Directing Records to a Third-Party App
You can direct a provider to send your electronic health information to a personal health app of your choosing, and the provider generally cannot refuse. If the data is readily producible in the format the app uses, the provider must transmit it.19U.S. Department of Health and Human Services. The Access Right, Health Apps, and APIs
Providers sometimes resist these requests out of concern about what the app will do with the data — whether it encrypts records at rest, whether it shares data with third parties. Under HIPAA, those concerns do not justify denying your access request. The provider is not liable for how an app you independently chose handles the data after transmission.19U.S. Department of Health and Human Services. The Access Right, Health Apps, and APIs The provider also does not need a business associate agreement with the app developer just because you asked to send your records there. That said, if you request that data be sent through an unsecure channel, the provider isn’t responsible for unauthorized access during transit — though it may want to flag the risk for you.
Your Right to Amend Your Records
If you find an error in your health records — a wrong diagnosis code, an incorrect medication, a factual inaccuracy in a clinical note — you have the right to request an amendment. The provider must act on your request within 60 days. If it needs more time, it can take a single 30-day extension with written notice explaining the delay.20eCFR. 45 CFR 164.526 – Amendment of Protected Health Information
Providers can deny an amendment request on four grounds: the record was created by a different provider and that provider is still available to act on the request, the information isn’t part of the designated record set, the information wouldn’t be available for your inspection under the access rules, or the existing record is already accurate and complete.20eCFR. 45 CFR 164.526 – Amendment of Protected Health Information If the provider denies your request, it must give you a written denial explaining the basis. You have the right to submit a written statement of disagreement, which the provider must include with your record going forward.
The provider can require that you submit your amendment request in writing and include a reason for the requested change, but it must tell you about those requirements upfront.

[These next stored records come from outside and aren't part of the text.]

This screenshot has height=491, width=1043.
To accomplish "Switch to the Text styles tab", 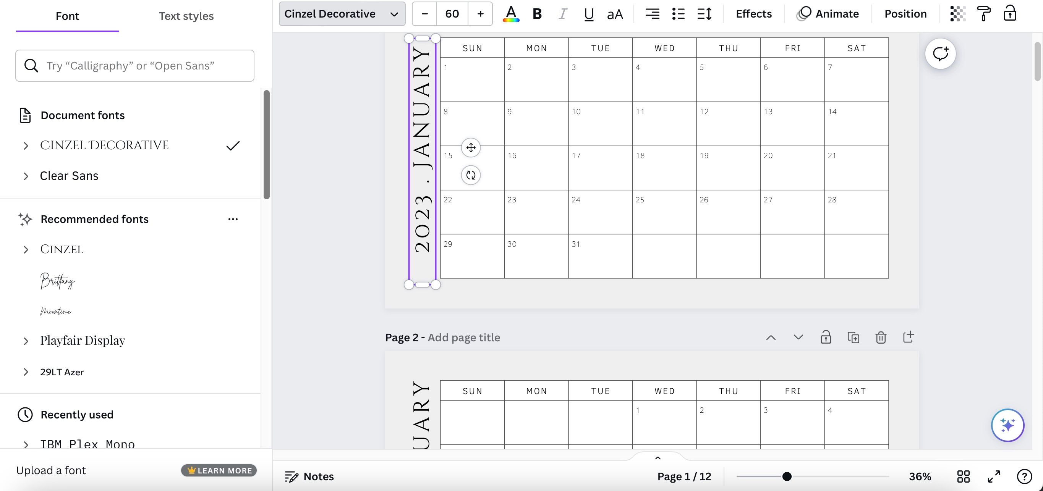I will tap(186, 16).
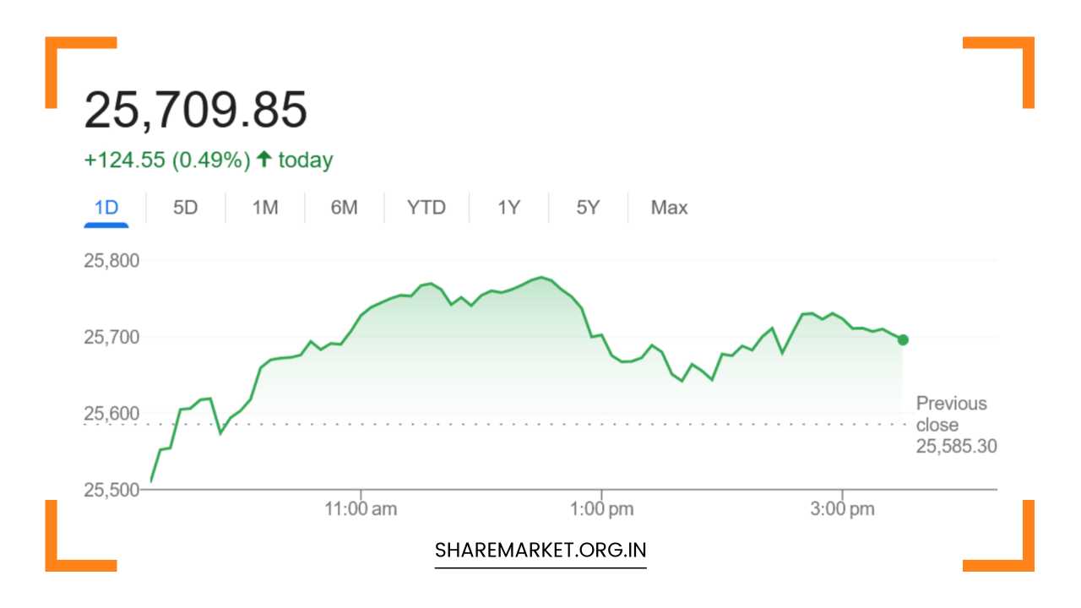Open the 1M chart view
Viewport: 1081px width, 608px height.
(264, 208)
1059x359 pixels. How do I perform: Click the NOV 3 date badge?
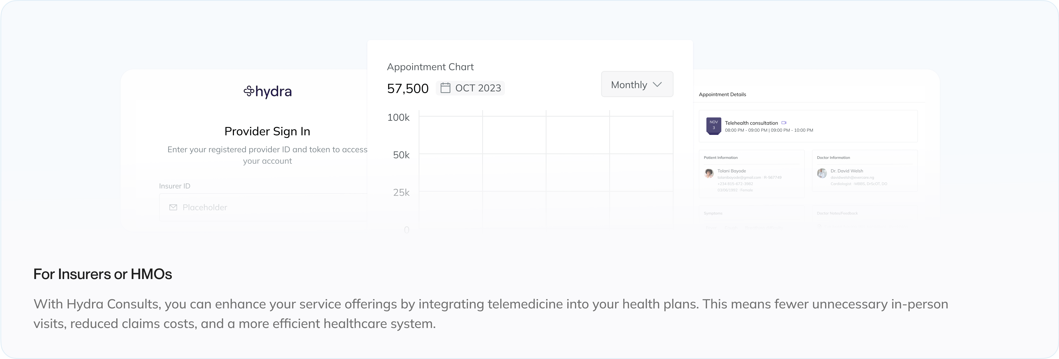click(x=713, y=126)
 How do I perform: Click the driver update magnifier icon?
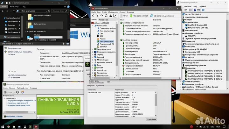(x=151, y=16)
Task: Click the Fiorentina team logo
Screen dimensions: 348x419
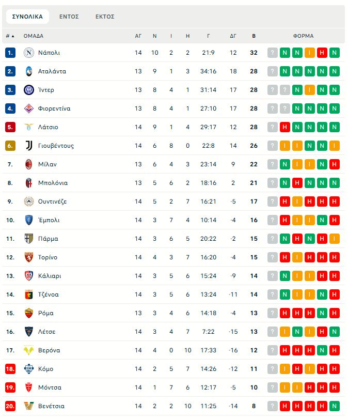Action: point(29,108)
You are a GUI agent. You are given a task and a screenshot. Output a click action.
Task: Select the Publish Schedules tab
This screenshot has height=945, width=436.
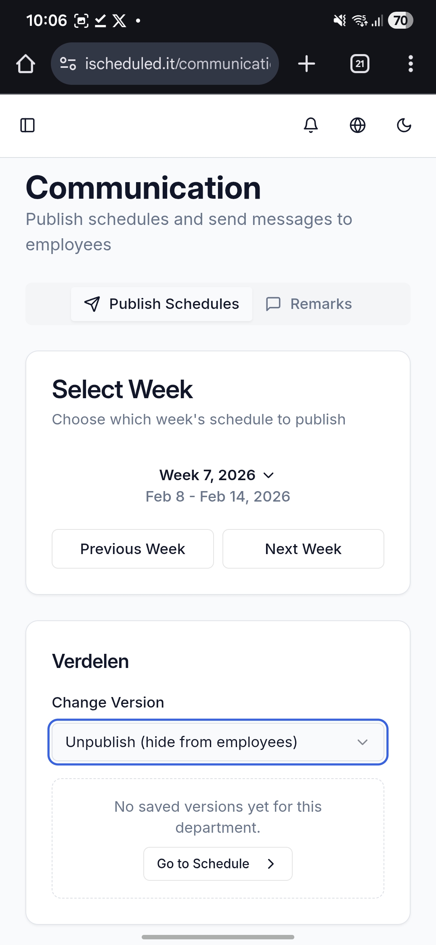(161, 304)
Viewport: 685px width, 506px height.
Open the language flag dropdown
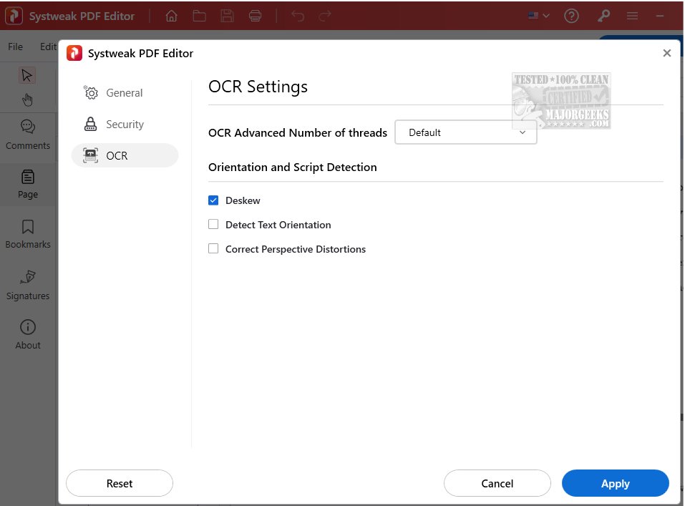click(538, 16)
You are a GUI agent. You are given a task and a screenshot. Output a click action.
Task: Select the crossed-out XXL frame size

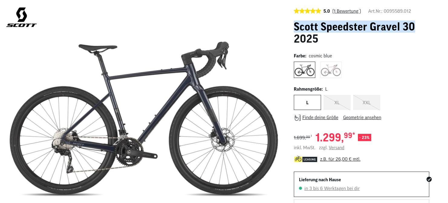[x=367, y=102]
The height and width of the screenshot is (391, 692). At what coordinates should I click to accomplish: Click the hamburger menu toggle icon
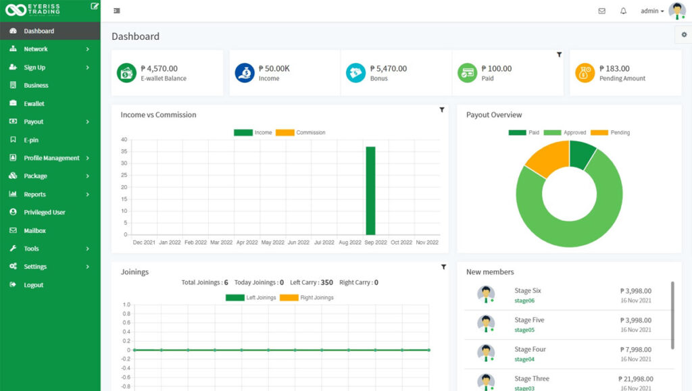point(117,11)
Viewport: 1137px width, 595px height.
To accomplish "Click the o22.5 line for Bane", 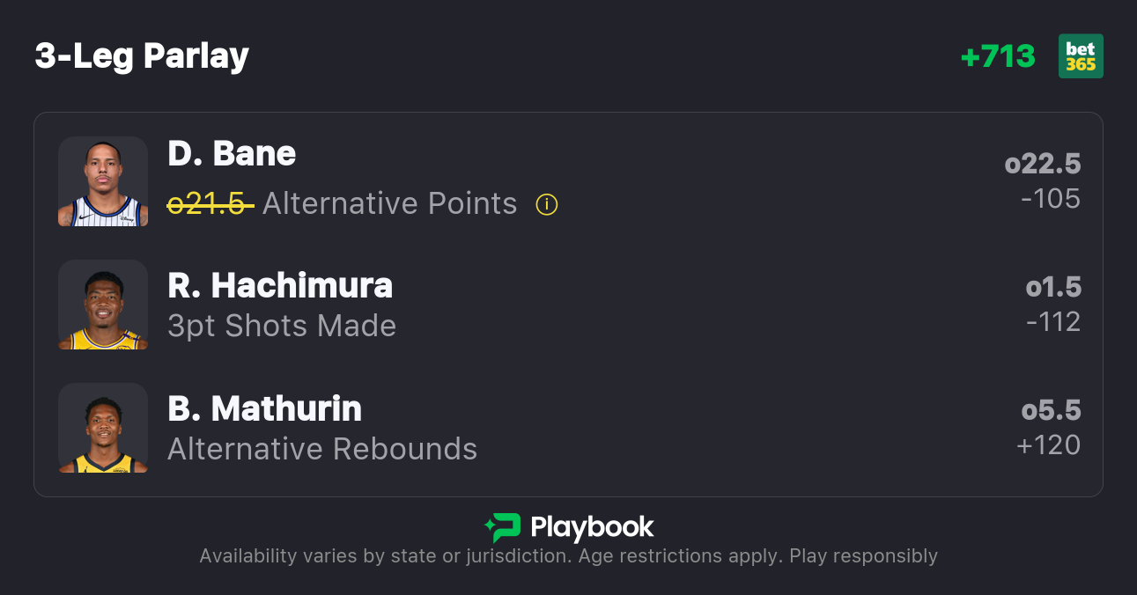I will point(1042,164).
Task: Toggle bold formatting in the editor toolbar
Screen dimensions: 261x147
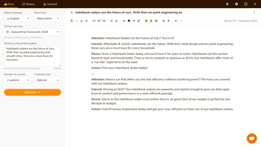Action: [72, 21]
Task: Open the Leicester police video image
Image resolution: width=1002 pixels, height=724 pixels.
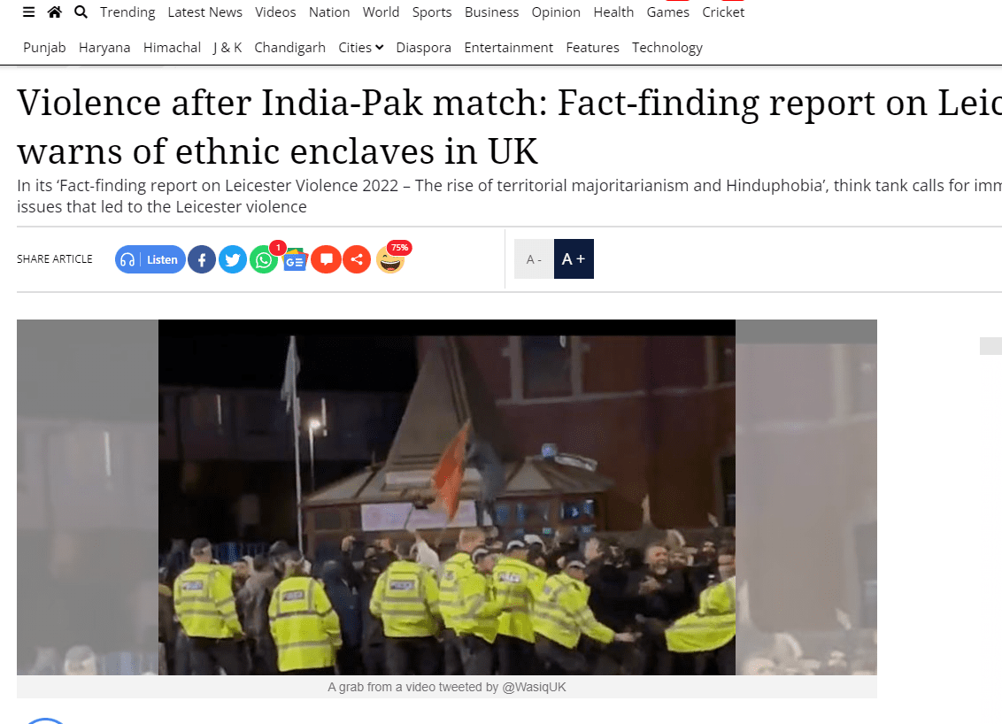Action: coord(447,497)
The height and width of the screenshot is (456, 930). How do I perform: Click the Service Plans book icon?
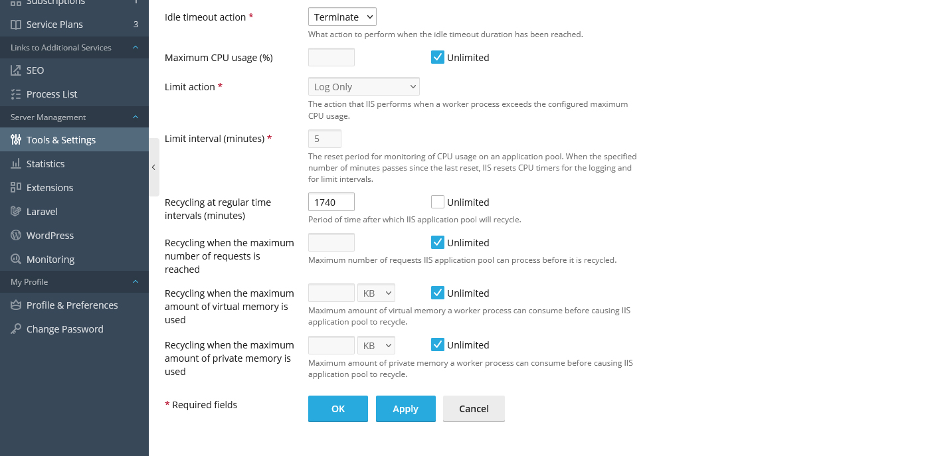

What to Do If Your Access Request Is Denied
If a provider refuses to give you access to your records or ignores your request, you can file a complaint with the HHS Office for Civil Rights. OCR has made access violations an enforcement priority — this is where the penalty tiers described above get applied in practice.
You must file the complaint within 180 days of when you learned about the violation, though OCR can extend that deadline for good cause. The complaint can be submitted through the OCR online portal, by mail, by fax, or by email. It needs to identify the provider involved, describe what happened, and include your contact information.21U.S. Department of Health and Human Services. How to File a Health Information Privacy or Security Complaint
Providers are prohibited from retaliating against you for filing a complaint. If you experience any retaliatory action after filing, OCR advises reporting it immediately.21U.S. Department of Health and Human Services. How to File a Health Information Privacy or Security Complaint OCR cannot investigate anonymous complaints, but you can request that your identity be kept confidential during the investigation.